→ Task to carry out
Reproduce every one of the following rows verbatim, from the first through the last, with no changes.
====================
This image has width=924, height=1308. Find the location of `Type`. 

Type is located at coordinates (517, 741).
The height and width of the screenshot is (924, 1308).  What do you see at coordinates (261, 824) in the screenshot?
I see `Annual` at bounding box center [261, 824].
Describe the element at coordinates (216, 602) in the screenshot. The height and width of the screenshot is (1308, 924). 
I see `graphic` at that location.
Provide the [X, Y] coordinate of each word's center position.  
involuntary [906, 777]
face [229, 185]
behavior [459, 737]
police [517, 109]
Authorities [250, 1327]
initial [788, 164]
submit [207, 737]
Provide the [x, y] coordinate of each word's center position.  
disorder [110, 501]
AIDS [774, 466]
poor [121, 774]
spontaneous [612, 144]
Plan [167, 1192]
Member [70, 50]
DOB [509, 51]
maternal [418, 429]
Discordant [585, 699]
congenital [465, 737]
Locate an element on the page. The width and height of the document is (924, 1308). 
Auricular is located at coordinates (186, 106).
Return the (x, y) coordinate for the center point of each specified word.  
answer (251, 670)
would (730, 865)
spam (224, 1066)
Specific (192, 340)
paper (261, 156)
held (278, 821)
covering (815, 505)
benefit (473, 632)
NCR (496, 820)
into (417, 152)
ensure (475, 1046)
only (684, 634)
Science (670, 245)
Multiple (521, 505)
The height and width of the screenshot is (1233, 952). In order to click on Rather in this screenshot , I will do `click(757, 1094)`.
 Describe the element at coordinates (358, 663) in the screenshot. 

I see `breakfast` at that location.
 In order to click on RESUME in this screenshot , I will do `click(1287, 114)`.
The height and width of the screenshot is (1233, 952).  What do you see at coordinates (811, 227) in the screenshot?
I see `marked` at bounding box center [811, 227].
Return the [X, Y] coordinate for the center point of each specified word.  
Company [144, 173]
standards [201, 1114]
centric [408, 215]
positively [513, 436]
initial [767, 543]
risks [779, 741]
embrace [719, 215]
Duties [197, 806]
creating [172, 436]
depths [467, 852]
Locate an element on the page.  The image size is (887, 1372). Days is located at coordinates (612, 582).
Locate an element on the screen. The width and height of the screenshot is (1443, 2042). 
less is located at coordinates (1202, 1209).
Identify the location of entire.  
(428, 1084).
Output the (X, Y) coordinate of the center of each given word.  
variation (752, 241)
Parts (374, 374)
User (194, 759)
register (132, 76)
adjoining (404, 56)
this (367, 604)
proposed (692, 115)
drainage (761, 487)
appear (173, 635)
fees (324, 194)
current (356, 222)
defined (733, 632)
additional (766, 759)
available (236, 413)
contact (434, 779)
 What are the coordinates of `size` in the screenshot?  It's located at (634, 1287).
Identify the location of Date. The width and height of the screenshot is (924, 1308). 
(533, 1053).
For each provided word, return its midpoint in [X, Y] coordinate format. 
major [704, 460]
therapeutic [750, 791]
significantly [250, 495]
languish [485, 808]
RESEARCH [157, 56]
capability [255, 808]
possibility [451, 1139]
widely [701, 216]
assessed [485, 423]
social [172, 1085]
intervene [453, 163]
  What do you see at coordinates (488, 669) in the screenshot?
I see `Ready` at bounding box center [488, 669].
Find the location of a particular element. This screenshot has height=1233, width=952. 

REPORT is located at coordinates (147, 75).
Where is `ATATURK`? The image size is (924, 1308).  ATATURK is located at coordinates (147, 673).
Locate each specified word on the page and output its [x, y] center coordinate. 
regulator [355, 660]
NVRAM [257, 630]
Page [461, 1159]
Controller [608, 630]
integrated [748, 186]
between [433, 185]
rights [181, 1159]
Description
====================
→ Solution to this problem
This image has width=924, height=1308. Find the location of `Type`. 

Type is located at coordinates (517, 741).
The height and width of the screenshot is (924, 1308).  What do you see at coordinates (261, 824) in the screenshot?
I see `Annual` at bounding box center [261, 824].
Describe the element at coordinates (216, 602) in the screenshot. The height and width of the screenshot is (1308, 924). 
I see `graphic` at that location.
Provide the [X, Y] coordinate of each word's center position.  
involuntary [906, 777]
face [229, 185]
behavior [459, 737]
police [517, 109]
Authorities [250, 1327]
initial [788, 164]
submit [207, 737]
Provide the [x, y] coordinate of each word's center position.  
disorder [110, 501]
AIDS [774, 466]
poor [121, 774]
spontaneous [612, 144]
Plan [167, 1192]
Member [70, 50]
DOB [509, 51]
maternal [418, 429]
Discordant [585, 699]
congenital [465, 737]
Locate an element on the page. The width and height of the document is (924, 1308). 
Auricular is located at coordinates (186, 106).
Return the (x, y) coordinate for the center point of each specified word.  
answer (251, 670)
would (730, 865)
spam (224, 1066)
Specific (192, 340)
paper (261, 156)
held (278, 821)
covering (815, 505)
benefit (473, 632)
NCR (496, 820)
into (417, 152)
ensure (475, 1046)
only (684, 634)
Science (670, 245)
Multiple (521, 505)
The height and width of the screenshot is (1233, 952). In order to click on Rather in this screenshot , I will do `click(757, 1094)`.
 Describe the element at coordinates (358, 663) in the screenshot. 

I see `breakfast` at that location.
 In order to click on RESUME in this screenshot , I will do `click(1287, 114)`.
The height and width of the screenshot is (1233, 952).  What do you see at coordinates (811, 227) in the screenshot?
I see `marked` at bounding box center [811, 227].
Return the [X, Y] coordinate for the center point of each specified word.  
Company [144, 173]
standards [201, 1114]
centric [408, 215]
positively [513, 436]
initial [767, 543]
risks [779, 741]
embrace [719, 215]
Duties [197, 806]
creating [172, 436]
depths [467, 852]
Locate an element on the page.  The image size is (887, 1372). Days is located at coordinates (612, 582).
Locate an element on the screen. The width and height of the screenshot is (1443, 2042). 
less is located at coordinates (1202, 1209).
Identify the location of entire.  
(428, 1084).
Output the (X, Y) coordinate of the center of each given word.  
variation (752, 241)
Parts (374, 374)
User (194, 759)
register (132, 76)
adjoining (404, 56)
this (367, 604)
proposed (692, 115)
drainage (761, 487)
appear (173, 635)
fees (324, 194)
current (356, 222)
defined (733, 632)
additional (766, 759)
available (236, 413)
contact (434, 779)
 What are the coordinates of `size` in the screenshot?  It's located at (634, 1287).
Identify the location of Date. The width and height of the screenshot is (924, 1308). 
(533, 1053).
For each provided word, return its midpoint in [X, Y] coordinate format. 
major [704, 460]
therapeutic [750, 791]
significantly [250, 495]
languish [485, 808]
RESEARCH [157, 56]
capability [255, 808]
possibility [451, 1139]
widely [701, 216]
assessed [485, 423]
social [172, 1085]
intervene [453, 163]
  What do you see at coordinates (488, 669) in the screenshot?
I see `Ready` at bounding box center [488, 669].
Find the location of a particular element. This screenshot has height=1233, width=952. 

REPORT is located at coordinates (147, 75).
Where is `ATATURK`? The image size is (924, 1308).  ATATURK is located at coordinates (147, 673).
Locate each specified word on the page and output its [x, y] center coordinate. 
regulator [355, 660]
NVRAM [257, 630]
Page [461, 1159]
Controller [608, 630]
integrated [748, 186]
between [433, 185]
rights [181, 1159]
Description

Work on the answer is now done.